Find the Taylor or Maclaurin series of the given function with the given point as center and determine the radius of convergence.$$1 /\left(1-z^{3}\right), 0$$

Answer

**step1** Understanding the problem

The problem asks us to find the Maclaurin series for the function $$f(z) = \frac{1}{1-z^3}$$ and to determine its radius of convergence. A Maclaurin series is a special type of Taylor series centered at $$z=0$$. This means we want to express the function as an infinite sum of powers of $$z$$.

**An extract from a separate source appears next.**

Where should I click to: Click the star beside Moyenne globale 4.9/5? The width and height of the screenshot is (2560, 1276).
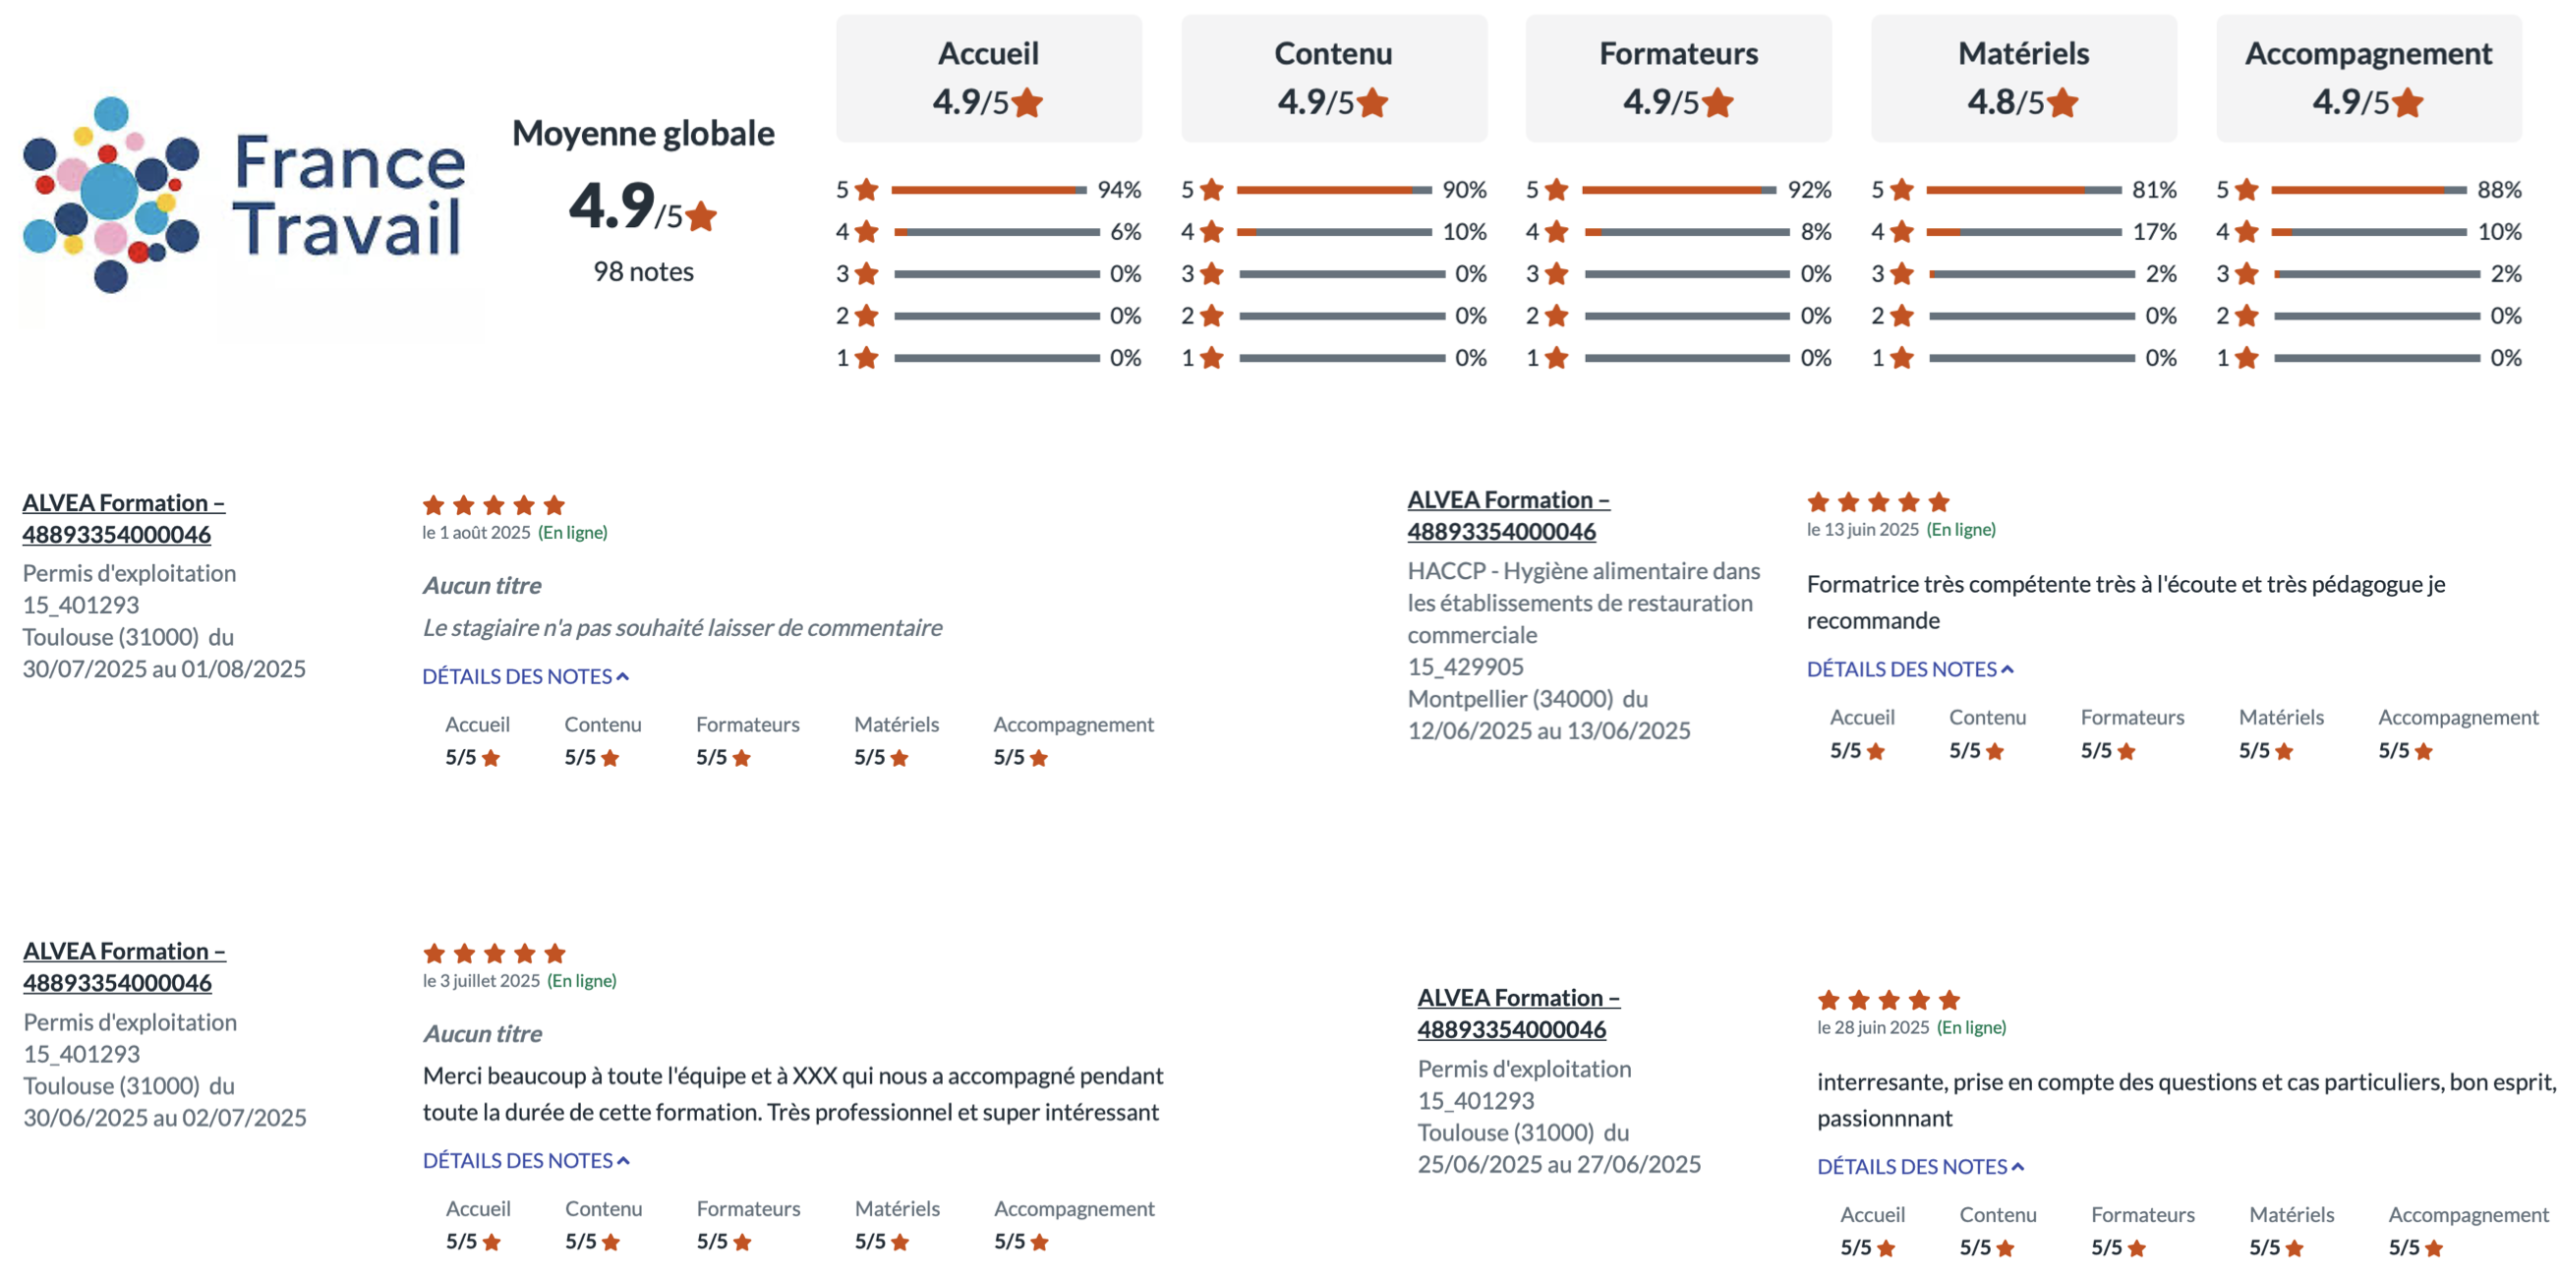(x=701, y=216)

**step2** Recalling the geometric series formula

A fundamental concept in series is the geometric series. We know that for any value $$x$$ with an absolute value less than 1 ($$|x| < 1$$), the sum of the infinite geometric series is given by:
$$\frac{1}{1-x} = 1 + x + x^2 + x^3 + \dots$$
This can also be written using summation notation as:
$$\sum_{n=0}^{\infty} x^n$$

**step3** Applying the formula to the given function

Our function is $$f(z) = \frac{1}{1-z^3}$$. We can see that this function has the same form as the left side of the geometric series formula if we replace $$x$$ with $$z^3$$.
So, by substituting $$z^3$$ for $$x$$ in the geometric series formula, we get the Maclaurin series for $$f(z)$$:
$$\frac{1}{1-z^3} = 1 + (z^3) + (z^3)^2 + (z^3)^3 + \dots$$
Simplifying the powers, we obtain:
$$\frac{1}{1-z^3} = 1 + z^3 + z^6 + z^9 + \dots$$
In summation notation, this series is:
$$\sum_{n=0}^{\infty} (z^3)^n = \sum_{n=0}^{\infty} z^{3n}$$

**step4** Determining the radius of convergence

The geometric series formula we used is valid and converges only when $$|x| < 1$$. In our application, we substituted $$z^3$$ for $$x$$.
Therefore, the series for $$f(z)$$ converges when $$|z^3| < 1$$.
This inequality can be rewritten as $$|z|^3 < 1$$.
To find the range of $$z$$ for which this is true, we take the cube root of both sides of the inequality:
$$\sqrt[3]{|z|^3} < \sqrt[3]{1}$$
$$|z| < 1$$
The radius of convergence, often denoted by $$R$$, is the value such that the series converges for all $$z$$ where $$|z| < R$$. From our derivation, we see that the radius of convergence is $$R=1$$.